"""

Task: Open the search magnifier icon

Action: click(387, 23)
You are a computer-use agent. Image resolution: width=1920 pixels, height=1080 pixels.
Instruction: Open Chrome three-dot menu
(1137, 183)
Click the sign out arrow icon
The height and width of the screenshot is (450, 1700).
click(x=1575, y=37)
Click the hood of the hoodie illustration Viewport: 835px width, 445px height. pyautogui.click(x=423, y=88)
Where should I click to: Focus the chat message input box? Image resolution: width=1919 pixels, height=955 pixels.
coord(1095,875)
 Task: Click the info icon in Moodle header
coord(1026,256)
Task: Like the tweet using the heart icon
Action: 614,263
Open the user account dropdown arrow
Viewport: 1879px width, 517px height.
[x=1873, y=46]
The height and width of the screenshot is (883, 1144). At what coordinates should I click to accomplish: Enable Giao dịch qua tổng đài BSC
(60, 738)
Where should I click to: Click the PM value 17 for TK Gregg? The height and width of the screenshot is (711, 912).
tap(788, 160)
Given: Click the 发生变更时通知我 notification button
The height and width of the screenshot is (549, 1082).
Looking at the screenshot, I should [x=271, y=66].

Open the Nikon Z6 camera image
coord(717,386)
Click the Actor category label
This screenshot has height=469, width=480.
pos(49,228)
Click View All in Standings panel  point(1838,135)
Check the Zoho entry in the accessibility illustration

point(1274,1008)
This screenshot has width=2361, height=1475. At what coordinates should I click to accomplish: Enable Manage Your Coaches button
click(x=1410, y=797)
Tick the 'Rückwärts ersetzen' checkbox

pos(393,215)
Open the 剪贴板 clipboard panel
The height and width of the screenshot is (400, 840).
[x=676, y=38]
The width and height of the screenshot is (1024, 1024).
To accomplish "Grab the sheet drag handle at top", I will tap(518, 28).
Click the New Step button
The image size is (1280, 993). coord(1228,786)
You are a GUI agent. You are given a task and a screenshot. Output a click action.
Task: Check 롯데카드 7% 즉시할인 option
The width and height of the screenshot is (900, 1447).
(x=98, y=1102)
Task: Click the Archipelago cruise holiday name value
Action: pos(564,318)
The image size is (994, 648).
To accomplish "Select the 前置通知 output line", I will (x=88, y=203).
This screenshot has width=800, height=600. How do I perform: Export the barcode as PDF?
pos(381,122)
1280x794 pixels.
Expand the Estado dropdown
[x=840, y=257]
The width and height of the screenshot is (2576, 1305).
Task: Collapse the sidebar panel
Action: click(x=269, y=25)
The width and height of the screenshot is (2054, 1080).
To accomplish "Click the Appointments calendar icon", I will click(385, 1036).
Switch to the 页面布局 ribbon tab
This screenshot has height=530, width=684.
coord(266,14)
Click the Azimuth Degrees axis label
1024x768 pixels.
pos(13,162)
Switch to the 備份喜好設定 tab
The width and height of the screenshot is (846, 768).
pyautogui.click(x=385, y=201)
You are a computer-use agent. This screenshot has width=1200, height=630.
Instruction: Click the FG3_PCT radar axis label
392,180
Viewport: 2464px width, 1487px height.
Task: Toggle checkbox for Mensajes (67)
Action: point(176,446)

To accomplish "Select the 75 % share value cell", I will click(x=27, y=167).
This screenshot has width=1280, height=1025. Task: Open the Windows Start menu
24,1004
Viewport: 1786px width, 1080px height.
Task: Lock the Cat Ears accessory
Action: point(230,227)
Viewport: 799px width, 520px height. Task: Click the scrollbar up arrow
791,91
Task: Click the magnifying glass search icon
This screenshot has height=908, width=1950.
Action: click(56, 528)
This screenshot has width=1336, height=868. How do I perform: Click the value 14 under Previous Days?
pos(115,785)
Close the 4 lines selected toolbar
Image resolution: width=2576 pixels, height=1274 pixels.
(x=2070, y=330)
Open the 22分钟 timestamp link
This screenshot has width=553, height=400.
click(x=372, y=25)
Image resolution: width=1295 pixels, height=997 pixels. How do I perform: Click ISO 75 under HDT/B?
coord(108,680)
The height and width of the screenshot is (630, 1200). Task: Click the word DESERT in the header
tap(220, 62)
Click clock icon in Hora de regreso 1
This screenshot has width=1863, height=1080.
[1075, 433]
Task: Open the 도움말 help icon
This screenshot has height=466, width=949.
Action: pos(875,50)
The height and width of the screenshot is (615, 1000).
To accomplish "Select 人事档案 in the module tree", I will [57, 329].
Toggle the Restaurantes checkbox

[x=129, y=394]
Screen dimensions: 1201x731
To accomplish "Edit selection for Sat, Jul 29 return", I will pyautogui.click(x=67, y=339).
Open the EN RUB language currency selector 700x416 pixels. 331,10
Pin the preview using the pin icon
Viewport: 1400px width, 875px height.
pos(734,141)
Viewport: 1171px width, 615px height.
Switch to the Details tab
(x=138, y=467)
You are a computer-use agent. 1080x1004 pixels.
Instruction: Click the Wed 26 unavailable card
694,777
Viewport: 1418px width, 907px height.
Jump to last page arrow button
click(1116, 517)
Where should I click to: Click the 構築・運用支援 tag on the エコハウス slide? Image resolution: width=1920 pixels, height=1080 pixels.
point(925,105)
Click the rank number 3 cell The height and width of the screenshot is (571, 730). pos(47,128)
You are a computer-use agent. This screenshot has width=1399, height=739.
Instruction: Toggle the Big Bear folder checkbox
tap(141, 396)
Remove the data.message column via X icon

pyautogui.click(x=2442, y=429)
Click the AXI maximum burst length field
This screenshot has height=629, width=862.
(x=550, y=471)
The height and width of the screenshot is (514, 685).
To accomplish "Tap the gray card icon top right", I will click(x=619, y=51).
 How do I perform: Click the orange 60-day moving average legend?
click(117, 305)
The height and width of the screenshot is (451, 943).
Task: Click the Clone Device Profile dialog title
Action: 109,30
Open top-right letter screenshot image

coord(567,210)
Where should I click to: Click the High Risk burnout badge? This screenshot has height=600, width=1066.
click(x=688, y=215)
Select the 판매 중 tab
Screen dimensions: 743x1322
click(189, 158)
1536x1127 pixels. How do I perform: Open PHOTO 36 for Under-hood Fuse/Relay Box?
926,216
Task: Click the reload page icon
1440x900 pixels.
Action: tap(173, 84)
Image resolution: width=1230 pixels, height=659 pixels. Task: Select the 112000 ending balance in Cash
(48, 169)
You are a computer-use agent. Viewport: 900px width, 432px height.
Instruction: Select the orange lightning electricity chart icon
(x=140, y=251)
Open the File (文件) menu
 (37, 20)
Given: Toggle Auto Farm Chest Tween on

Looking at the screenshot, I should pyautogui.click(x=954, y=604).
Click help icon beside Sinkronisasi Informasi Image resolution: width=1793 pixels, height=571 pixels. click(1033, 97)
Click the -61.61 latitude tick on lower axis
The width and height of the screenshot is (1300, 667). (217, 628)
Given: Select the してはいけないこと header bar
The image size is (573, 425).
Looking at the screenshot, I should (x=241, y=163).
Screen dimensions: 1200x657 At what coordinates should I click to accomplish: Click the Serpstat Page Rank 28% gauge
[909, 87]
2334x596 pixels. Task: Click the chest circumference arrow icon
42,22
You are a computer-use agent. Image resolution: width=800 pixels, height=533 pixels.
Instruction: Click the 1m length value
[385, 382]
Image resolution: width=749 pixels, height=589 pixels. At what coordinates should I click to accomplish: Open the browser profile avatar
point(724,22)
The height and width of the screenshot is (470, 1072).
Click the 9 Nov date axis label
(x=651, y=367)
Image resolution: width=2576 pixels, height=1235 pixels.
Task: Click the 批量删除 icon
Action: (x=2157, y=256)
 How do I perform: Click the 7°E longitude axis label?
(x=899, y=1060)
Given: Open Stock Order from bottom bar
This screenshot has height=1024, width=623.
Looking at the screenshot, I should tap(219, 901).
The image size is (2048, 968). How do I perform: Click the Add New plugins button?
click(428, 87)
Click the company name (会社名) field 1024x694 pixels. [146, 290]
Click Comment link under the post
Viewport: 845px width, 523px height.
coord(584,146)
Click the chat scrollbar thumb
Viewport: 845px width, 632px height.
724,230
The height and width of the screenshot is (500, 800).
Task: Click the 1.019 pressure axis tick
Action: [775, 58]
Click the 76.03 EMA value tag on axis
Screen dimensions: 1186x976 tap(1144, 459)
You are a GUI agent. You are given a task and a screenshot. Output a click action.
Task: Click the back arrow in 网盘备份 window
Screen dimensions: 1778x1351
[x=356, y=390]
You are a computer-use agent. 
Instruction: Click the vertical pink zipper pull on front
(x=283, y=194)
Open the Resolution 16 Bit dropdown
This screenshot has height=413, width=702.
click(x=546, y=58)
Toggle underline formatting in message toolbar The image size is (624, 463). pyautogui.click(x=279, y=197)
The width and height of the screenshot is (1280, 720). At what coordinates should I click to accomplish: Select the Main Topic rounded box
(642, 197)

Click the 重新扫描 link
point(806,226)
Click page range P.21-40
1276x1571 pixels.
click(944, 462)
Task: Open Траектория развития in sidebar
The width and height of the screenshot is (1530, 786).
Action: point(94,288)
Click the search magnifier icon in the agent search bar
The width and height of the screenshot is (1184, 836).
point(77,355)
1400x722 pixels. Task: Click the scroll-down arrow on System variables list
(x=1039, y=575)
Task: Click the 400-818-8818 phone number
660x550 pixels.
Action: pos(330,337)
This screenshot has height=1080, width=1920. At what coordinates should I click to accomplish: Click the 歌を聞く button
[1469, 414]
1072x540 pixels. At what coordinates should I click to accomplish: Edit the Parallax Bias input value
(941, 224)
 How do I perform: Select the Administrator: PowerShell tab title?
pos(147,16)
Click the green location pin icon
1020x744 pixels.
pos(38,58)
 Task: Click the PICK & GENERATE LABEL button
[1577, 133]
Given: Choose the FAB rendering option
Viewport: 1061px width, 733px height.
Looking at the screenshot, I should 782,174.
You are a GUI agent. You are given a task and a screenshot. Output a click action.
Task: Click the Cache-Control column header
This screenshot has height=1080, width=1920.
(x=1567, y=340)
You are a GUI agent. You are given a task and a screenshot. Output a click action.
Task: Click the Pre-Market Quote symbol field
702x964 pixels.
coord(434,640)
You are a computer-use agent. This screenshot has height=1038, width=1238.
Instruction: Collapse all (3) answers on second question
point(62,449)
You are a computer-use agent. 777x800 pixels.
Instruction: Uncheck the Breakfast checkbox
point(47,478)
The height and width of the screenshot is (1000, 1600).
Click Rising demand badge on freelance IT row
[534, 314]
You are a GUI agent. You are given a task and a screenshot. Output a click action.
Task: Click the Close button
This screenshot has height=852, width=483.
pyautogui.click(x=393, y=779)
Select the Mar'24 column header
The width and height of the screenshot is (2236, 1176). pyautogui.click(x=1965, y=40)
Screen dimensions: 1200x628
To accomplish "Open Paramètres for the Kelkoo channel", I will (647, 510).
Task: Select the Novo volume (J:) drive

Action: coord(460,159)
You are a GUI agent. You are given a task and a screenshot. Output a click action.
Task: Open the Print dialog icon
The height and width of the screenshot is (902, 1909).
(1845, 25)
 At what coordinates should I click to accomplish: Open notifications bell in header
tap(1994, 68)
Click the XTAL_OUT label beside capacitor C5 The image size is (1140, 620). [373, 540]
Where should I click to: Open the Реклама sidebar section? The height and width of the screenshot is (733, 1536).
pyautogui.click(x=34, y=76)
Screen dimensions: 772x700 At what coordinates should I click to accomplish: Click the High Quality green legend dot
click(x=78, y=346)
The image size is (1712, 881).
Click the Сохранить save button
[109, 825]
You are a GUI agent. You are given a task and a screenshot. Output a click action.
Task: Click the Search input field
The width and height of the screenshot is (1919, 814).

"""

Work required. Starting at the first line of the rows above and stopping after the line that contains "[x=1873, y=46]", give every non-blank line as a Markdown table with the columns No. and Text, numbered from 1.

Task result.
| No. | Text |
|---|---|
| 1 | Task: Open the search magnifier icon |
| 2 | Action: click(387, 23) |
| 3 | You are a computer-use agent. Image resolution: width=1920 pixels, height=1080 pixels. |
| 4 | Instruction: Open Chrome three-dot menu |
| 5 | (1137, 183) |
| 6 | Click the sign out arrow icon |
| 7 | The height and width of the screenshot is (450, 1700). |
| 8 | click(x=1575, y=37) |
| 9 | Click the hood of the hoodie illustration Viewport: 835px width, 445px height. pyautogui.click(x=423, y=88) |
| 10 | Where should I click to: Focus the chat message input box? Image resolution: width=1919 pixels, height=955 pixels. |
| 11 | coord(1095,875) |
| 12 |  Task: Click the info icon in Moodle header |
| 13 | coord(1026,256) |
| 14 | Task: Like the tweet using the heart icon |
| 15 | Action: 614,263 |
| 16 | Open the user account dropdown arrow |
| 17 | Viewport: 1879px width, 517px height. |
| 18 | [x=1873, y=46] |